Collected data entries:
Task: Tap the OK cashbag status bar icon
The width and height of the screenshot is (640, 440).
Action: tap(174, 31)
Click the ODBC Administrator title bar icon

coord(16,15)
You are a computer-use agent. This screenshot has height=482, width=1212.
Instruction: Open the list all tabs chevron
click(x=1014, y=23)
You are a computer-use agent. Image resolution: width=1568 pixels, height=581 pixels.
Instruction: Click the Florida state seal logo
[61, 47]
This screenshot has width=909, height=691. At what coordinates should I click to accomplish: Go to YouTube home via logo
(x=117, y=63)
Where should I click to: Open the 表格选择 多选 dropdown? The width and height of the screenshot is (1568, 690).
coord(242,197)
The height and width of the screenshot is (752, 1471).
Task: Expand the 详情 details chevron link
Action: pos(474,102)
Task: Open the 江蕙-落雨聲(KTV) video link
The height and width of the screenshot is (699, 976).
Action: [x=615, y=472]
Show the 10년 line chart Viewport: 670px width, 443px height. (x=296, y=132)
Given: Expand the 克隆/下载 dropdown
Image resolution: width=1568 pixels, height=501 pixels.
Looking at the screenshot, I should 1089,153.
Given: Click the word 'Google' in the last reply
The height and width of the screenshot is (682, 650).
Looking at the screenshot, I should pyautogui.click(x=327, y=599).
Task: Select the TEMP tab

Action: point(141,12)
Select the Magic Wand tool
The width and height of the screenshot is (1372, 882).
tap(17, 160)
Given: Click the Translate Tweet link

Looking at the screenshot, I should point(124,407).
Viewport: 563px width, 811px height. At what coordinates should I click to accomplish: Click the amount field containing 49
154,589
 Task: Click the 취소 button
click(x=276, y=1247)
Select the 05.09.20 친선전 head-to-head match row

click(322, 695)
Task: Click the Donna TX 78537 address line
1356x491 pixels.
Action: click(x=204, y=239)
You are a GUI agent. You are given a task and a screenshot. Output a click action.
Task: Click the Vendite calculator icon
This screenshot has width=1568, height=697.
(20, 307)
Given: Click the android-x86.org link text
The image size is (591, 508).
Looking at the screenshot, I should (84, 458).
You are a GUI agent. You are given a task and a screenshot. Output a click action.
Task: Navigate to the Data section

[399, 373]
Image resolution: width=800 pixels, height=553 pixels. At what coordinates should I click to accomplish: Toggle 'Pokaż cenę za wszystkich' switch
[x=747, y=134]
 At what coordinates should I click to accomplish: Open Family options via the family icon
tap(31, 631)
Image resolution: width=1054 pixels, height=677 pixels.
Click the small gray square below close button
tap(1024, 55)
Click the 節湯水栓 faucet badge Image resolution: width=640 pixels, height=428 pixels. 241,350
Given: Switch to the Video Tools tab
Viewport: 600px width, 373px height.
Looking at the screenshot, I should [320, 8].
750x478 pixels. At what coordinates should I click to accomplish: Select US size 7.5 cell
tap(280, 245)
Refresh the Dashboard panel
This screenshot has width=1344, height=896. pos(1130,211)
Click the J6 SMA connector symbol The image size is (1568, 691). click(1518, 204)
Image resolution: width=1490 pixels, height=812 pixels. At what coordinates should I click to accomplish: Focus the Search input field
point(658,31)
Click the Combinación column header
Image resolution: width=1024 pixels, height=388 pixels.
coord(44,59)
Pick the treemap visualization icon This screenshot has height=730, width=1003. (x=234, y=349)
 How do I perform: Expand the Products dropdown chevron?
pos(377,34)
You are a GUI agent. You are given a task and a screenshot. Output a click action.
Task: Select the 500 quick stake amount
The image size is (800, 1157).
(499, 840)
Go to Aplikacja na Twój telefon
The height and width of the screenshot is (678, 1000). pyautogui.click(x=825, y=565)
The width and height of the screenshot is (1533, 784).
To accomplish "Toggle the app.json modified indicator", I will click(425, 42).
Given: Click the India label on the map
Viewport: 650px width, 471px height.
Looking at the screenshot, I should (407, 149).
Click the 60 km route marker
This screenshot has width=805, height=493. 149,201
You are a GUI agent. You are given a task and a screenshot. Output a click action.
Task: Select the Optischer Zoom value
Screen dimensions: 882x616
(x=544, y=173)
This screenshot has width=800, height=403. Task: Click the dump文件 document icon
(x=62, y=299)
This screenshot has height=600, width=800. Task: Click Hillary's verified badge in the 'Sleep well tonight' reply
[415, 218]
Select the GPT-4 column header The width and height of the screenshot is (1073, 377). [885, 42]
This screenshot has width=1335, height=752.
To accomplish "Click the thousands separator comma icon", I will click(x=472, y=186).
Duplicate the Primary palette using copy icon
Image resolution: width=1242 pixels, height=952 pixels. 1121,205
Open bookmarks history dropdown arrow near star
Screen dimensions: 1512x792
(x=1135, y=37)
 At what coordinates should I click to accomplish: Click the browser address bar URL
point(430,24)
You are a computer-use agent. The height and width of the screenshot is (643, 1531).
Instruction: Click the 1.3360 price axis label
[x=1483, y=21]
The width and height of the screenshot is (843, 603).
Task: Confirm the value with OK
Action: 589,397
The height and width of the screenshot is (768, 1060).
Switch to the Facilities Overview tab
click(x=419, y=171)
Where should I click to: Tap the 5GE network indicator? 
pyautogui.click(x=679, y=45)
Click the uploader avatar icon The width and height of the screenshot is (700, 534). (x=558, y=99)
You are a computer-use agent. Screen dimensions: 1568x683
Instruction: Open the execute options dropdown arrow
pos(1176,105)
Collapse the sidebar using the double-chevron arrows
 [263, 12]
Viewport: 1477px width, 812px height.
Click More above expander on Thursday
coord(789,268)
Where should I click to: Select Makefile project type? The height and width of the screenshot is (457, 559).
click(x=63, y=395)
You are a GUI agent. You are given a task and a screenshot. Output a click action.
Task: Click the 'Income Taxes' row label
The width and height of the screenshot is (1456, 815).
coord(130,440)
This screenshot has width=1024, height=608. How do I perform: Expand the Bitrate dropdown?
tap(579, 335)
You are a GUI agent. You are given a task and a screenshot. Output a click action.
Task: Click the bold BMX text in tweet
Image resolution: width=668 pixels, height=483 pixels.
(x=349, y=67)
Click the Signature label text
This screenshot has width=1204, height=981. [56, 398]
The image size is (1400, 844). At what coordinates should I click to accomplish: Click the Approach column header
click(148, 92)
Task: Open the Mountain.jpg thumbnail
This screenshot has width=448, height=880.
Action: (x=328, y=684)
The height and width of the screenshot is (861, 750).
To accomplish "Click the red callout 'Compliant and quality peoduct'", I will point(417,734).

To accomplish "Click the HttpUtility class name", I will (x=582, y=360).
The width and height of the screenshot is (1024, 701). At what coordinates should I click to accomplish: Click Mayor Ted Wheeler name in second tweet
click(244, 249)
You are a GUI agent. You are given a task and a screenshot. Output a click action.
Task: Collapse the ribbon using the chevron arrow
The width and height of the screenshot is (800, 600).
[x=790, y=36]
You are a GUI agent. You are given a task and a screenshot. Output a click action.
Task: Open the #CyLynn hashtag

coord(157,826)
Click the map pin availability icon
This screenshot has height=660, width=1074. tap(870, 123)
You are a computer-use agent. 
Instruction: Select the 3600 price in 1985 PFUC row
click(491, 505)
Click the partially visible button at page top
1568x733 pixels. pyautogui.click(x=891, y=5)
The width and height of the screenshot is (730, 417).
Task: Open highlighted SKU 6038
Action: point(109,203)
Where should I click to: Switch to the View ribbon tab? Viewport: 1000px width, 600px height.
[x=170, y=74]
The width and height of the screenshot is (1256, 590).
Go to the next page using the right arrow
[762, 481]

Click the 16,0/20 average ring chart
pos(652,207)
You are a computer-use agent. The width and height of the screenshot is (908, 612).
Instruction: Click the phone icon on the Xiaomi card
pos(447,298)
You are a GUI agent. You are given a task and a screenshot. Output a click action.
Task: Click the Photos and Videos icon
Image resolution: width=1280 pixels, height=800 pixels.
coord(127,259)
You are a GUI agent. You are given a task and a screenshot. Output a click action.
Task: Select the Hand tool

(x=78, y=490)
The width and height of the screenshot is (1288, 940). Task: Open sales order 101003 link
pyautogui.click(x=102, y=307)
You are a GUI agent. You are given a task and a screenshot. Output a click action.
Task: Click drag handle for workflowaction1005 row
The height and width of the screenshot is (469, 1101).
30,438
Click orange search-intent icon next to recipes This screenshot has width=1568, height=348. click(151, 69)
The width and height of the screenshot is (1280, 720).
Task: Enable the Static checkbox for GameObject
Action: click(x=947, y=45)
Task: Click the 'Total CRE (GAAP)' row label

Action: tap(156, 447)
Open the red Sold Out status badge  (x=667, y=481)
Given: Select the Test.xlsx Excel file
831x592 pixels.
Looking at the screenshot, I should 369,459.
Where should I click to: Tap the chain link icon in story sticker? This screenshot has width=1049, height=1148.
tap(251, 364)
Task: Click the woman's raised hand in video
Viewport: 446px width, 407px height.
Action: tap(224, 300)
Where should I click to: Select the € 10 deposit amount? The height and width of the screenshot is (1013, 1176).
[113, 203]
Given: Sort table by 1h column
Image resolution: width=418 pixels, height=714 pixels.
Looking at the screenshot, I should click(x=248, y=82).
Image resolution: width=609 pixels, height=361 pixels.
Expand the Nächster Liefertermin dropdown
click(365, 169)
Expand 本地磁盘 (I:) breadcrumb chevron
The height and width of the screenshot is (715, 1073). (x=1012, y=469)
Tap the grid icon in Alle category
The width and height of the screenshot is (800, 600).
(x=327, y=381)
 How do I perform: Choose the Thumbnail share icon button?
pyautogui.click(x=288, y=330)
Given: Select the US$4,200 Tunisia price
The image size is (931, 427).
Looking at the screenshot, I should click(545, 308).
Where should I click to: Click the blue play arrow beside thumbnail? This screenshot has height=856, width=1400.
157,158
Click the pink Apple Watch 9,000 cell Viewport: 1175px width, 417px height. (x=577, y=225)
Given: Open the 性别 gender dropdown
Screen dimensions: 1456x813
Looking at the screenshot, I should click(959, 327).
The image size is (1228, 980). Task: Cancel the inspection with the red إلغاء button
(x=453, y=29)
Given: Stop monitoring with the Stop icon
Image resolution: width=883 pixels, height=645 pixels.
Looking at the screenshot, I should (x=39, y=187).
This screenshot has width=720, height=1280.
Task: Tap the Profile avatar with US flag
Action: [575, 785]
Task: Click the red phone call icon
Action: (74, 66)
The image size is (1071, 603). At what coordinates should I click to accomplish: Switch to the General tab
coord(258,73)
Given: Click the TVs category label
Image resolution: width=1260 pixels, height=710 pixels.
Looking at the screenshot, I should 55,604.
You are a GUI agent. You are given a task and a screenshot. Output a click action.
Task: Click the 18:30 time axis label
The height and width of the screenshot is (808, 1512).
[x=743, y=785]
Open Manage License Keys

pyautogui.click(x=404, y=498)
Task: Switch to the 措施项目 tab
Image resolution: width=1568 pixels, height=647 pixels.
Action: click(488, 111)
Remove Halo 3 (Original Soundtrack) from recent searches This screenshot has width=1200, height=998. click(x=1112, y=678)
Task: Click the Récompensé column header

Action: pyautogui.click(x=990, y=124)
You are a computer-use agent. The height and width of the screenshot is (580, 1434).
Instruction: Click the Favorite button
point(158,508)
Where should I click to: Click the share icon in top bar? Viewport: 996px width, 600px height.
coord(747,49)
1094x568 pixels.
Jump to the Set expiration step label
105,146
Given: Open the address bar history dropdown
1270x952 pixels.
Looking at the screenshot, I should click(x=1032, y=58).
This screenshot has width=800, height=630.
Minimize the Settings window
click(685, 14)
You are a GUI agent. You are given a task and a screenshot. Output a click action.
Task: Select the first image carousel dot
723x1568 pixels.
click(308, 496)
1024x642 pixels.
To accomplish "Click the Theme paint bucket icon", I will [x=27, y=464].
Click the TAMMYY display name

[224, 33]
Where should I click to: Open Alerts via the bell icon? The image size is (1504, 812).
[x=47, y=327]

» **WHAT YOU HAVE TO DO**
Which lines of the records contain "status"? Show each of them.

» **TASK RESPONSE**
Task: Tap the OK cashbag status bar icon
Open the red Sold Out status badge  (x=667, y=481)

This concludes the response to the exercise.